Perhaps the greatest departure from my usual work, however, was the process I used to bring “What You Know” to the page. Where much of my writing begins as a line that’s been skittering around my brain, or with a character speaking, or with an image frozen from some unknown scene, this one began as a deliberate exercise: to confine the story to characters and events close to my own experience. As an undergraduate, I had the good fortune of attending the University of Iowa, where all of my creative writing instructors were quick to dismiss the tired and limiting dictum, “Write what you know,” reminding me and my fellow students that with enough imagination, anything can be “known.” I took the advice to heart (and later to students of my own), with the result that most of my fiction has wandered far from my own experiences: I don’t cavort with elves; I’ve never been a pregnant teen or a member of an all-girl band or the sole survivor of an airplane disaster; I’ve never worked for a small-town newspaper; I don’t spend a lot of evenings flying from the roof of my home.

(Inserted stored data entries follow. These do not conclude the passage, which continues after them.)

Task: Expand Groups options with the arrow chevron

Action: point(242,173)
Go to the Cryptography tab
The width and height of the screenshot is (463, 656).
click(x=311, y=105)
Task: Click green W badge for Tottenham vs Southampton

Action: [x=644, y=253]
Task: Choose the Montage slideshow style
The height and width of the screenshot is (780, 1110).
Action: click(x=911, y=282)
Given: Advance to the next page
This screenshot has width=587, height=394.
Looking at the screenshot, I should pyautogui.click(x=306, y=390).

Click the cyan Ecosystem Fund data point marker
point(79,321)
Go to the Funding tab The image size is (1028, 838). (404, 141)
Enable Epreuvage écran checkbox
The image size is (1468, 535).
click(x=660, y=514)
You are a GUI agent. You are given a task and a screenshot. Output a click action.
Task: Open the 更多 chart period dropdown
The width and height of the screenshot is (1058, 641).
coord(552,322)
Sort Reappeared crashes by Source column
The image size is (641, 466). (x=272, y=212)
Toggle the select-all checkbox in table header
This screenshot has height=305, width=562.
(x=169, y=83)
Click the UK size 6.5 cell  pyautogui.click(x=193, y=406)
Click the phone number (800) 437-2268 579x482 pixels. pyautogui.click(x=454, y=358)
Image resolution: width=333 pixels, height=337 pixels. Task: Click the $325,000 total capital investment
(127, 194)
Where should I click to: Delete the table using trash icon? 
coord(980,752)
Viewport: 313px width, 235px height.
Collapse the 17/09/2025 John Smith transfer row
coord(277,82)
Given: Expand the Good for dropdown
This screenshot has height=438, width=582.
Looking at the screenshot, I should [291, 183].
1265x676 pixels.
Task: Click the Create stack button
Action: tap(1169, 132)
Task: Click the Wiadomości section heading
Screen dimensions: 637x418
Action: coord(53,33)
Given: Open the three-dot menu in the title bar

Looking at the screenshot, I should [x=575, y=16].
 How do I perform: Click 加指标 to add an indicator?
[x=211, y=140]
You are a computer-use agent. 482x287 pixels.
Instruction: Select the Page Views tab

But sometimes we need limits in order to appreciate the other ways in which we are free. My plan in writing “What You Know” was to explore my childhood for material that would easily lend itself to fiction: some brief snippet from my life that held within it the arc of a story; that bent itself to metaphor; that resonated (at least for me) with truth. I started with a list of things I knew about boating, since my family used to spend a lot of time sailing on Lake Champlain. But as soon as I jotted down something I thought I remembered, something I was certain I knew, I realized I’d never known it, or had known it once, and now it was gone. I tried different material and began different lists, drawing blank after blank after blank. The more I tried to write what I remembered, the more I realized that I had somehow managed to block out most of the details of my childhood. Only the emotions remained. “What You Know” is both the story and result of that discovery.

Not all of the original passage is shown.